## TASK TO COMPLETE
Print each of the following records verbatim, with no changes.

□ □ □ □ □

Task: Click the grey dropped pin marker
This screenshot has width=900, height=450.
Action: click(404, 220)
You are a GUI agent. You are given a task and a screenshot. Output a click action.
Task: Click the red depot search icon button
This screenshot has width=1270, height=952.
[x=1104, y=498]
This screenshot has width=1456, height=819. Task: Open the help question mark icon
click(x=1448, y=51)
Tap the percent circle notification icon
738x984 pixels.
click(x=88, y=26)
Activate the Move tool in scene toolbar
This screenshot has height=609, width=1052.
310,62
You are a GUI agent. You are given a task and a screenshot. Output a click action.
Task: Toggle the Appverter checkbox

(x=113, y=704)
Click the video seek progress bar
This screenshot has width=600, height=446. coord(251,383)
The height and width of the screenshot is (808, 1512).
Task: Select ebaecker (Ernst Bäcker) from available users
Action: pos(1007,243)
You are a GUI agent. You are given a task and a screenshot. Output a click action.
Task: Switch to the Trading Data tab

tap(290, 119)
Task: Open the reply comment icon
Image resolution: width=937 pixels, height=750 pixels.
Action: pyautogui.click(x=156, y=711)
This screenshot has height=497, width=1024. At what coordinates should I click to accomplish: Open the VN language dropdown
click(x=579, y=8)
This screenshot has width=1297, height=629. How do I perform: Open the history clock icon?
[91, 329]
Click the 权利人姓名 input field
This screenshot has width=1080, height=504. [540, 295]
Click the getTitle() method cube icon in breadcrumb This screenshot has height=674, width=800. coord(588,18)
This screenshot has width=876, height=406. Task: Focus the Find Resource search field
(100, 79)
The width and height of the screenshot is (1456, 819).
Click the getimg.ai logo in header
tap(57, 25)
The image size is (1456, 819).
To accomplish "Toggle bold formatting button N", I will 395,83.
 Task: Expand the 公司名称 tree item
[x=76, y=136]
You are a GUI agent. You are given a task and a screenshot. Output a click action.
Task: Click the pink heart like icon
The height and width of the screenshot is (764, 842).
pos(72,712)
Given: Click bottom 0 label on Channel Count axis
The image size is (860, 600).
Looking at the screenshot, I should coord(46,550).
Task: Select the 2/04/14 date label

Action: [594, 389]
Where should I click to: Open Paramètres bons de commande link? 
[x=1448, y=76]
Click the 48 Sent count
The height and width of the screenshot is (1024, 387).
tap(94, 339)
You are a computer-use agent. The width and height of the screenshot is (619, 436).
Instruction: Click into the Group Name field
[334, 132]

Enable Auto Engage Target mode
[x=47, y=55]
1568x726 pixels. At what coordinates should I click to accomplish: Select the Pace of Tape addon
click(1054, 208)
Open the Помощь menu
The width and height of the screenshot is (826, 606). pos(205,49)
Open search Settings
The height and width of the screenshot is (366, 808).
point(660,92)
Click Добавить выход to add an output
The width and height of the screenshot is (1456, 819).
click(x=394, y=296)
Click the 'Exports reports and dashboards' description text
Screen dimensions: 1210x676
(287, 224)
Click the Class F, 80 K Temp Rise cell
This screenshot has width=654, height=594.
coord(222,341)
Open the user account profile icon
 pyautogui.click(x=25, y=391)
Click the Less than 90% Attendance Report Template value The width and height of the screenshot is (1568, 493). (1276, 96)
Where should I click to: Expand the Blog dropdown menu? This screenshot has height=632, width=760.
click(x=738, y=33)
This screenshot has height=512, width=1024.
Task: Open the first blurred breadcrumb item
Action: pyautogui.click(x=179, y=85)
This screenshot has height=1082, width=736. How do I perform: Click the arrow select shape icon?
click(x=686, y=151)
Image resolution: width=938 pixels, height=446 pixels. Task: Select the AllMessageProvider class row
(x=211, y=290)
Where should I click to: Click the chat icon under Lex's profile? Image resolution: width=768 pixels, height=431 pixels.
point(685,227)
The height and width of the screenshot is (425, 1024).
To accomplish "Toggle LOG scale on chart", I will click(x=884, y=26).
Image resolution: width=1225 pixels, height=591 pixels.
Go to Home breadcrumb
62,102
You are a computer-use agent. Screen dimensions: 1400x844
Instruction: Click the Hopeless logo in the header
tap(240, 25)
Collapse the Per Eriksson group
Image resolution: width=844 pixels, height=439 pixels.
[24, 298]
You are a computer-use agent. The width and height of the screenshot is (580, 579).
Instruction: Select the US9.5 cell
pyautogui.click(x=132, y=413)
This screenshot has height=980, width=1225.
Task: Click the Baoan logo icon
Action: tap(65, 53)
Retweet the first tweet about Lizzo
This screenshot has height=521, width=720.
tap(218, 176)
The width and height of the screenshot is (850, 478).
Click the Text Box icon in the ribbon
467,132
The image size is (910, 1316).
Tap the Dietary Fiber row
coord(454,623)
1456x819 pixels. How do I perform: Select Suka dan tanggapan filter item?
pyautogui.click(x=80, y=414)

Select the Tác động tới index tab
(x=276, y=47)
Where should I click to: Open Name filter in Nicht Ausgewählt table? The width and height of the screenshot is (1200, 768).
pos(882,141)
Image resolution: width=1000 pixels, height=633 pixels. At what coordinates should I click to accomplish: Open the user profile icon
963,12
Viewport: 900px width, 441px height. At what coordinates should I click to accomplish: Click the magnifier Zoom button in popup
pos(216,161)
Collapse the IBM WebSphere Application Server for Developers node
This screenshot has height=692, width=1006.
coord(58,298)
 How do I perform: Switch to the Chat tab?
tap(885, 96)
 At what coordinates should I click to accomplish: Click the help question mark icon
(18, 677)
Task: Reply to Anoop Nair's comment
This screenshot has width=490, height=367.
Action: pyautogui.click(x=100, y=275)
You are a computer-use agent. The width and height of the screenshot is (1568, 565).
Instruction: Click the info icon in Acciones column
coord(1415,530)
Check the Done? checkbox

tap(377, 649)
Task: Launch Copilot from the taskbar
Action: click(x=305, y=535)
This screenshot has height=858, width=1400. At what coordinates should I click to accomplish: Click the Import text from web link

□ □ □ □ □

## EXPECTED ANSWER
Task: Click the grey dropped pin marker
This screenshot has width=900, height=450.
Action: click(404, 220)
You are a GUI agent. You are given a task and a screenshot. Output a click action.
Task: Click the red depot search icon button
This screenshot has width=1270, height=952.
[x=1104, y=498]
This screenshot has width=1456, height=819. Task: Open the help question mark icon
click(x=1448, y=51)
Tap the percent circle notification icon
738x984 pixels.
click(x=88, y=26)
Activate the Move tool in scene toolbar
This screenshot has height=609, width=1052.
310,62
You are a GUI agent. You are given a task and a screenshot. Output a click action.
Task: Toggle the Appverter checkbox

(x=113, y=704)
Click the video seek progress bar
This screenshot has width=600, height=446. coord(251,383)
The height and width of the screenshot is (808, 1512).
Task: Select ebaecker (Ernst Bäcker) from available users
Action: pos(1007,243)
You are a GUI agent. You are given a task and a screenshot. Output a click action.
Task: Switch to the Trading Data tab

tap(290, 119)
Task: Open the reply comment icon
Image resolution: width=937 pixels, height=750 pixels.
Action: pyautogui.click(x=156, y=711)
This screenshot has height=497, width=1024. At what coordinates should I click to accomplish: Open the VN language dropdown
click(x=579, y=8)
This screenshot has width=1297, height=629. How do I perform: Open the history clock icon?
[91, 329]
Click the 权利人姓名 input field
This screenshot has width=1080, height=504. [540, 295]
Click the getTitle() method cube icon in breadcrumb This screenshot has height=674, width=800. coord(588,18)
This screenshot has width=876, height=406. Task: Focus the Find Resource search field
(100, 79)
The width and height of the screenshot is (1456, 819).
Click the getimg.ai logo in header
tap(57, 25)
The image size is (1456, 819).
To accomplish "Toggle bold formatting button N", I will 395,83.
 Task: Expand the 公司名称 tree item
[x=76, y=136]
You are a GUI agent. You are given a task and a screenshot. Output a click action.
Task: Click the pink heart like icon
The height and width of the screenshot is (764, 842).
pos(72,712)
Given: Click bottom 0 label on Channel Count axis
The image size is (860, 600).
Looking at the screenshot, I should coord(46,550).
Task: Select the 2/04/14 date label

Action: [594, 389]
Where should I click to: Open Paramètres bons de commande link? 
[x=1448, y=76]
Click the 48 Sent count
The height and width of the screenshot is (1024, 387).
tap(94, 339)
You are a computer-use agent. The width and height of the screenshot is (619, 436).
Instruction: Click into the Group Name field
[334, 132]

Enable Auto Engage Target mode
[x=47, y=55]
1568x726 pixels. At what coordinates should I click to accomplish: Select the Pace of Tape addon
click(1054, 208)
Open the Помощь menu
The width and height of the screenshot is (826, 606). pos(205,49)
Open search Settings
The height and width of the screenshot is (366, 808).
point(660,92)
Click Добавить выход to add an output
The width and height of the screenshot is (1456, 819).
click(x=394, y=296)
Click the 'Exports reports and dashboards' description text
Screen dimensions: 1210x676
(287, 224)
Click the Class F, 80 K Temp Rise cell
This screenshot has width=654, height=594.
coord(222,341)
Open the user account profile icon
 pyautogui.click(x=25, y=391)
Click the Less than 90% Attendance Report Template value The width and height of the screenshot is (1568, 493). (1276, 96)
Where should I click to: Expand the Blog dropdown menu? This screenshot has height=632, width=760.
click(x=738, y=33)
This screenshot has height=512, width=1024.
Task: Open the first blurred breadcrumb item
Action: pyautogui.click(x=179, y=85)
This screenshot has height=1082, width=736. How do I perform: Click the arrow select shape icon?
click(x=686, y=151)
Image resolution: width=938 pixels, height=446 pixels. Task: Select the AllMessageProvider class row
(x=211, y=290)
Where should I click to: Click the chat icon under Lex's profile? Image resolution: width=768 pixels, height=431 pixels.
point(685,227)
The height and width of the screenshot is (425, 1024).
To accomplish "Toggle LOG scale on chart", I will click(x=884, y=26).
Image resolution: width=1225 pixels, height=591 pixels.
Go to Home breadcrumb
62,102
You are a computer-use agent. Screen dimensions: 1400x844
Instruction: Click the Hopeless logo in the header
tap(240, 25)
Collapse the Per Eriksson group
Image resolution: width=844 pixels, height=439 pixels.
[24, 298]
You are a computer-use agent. The width and height of the screenshot is (580, 579).
Instruction: Select the US9.5 cell
pyautogui.click(x=132, y=413)
This screenshot has height=980, width=1225.
Task: Click the Baoan logo icon
Action: tap(65, 53)
Retweet the first tweet about Lizzo
This screenshot has height=521, width=720.
tap(218, 176)
The width and height of the screenshot is (850, 478).
Click the Text Box icon in the ribbon
467,132
The image size is (910, 1316).
Tap the Dietary Fiber row
coord(454,623)
1456x819 pixels. How do I perform: Select Suka dan tanggapan filter item?
pyautogui.click(x=80, y=414)

Select the Tác động tới index tab
(x=276, y=47)
Where should I click to: Open Name filter in Nicht Ausgewählt table? The width and height of the screenshot is (1200, 768).
pos(882,141)
Image resolution: width=1000 pixels, height=633 pixels. At what coordinates should I click to accomplish: Open the user profile icon
963,12
Viewport: 900px width, 441px height. At what coordinates should I click to accomplish: Click the magnifier Zoom button in popup
pos(216,161)
Collapse the IBM WebSphere Application Server for Developers node
This screenshot has height=692, width=1006.
coord(58,298)
 How do I perform: Switch to the Chat tab?
tap(885, 96)
 At what coordinates should I click to accomplish: Click the help question mark icon
(18, 677)
Task: Reply to Anoop Nair's comment
This screenshot has width=490, height=367.
Action: pyautogui.click(x=100, y=275)
You are a computer-use agent. The width and height of the screenshot is (1568, 565).
Instruction: Click the info icon in Acciones column
coord(1415,530)
Check the Done? checkbox

tap(377, 649)
Task: Launch Copilot from the taskbar
Action: click(x=305, y=535)
This screenshot has height=858, width=1400. At what coordinates should I click to accomplish: Click the Import text from web link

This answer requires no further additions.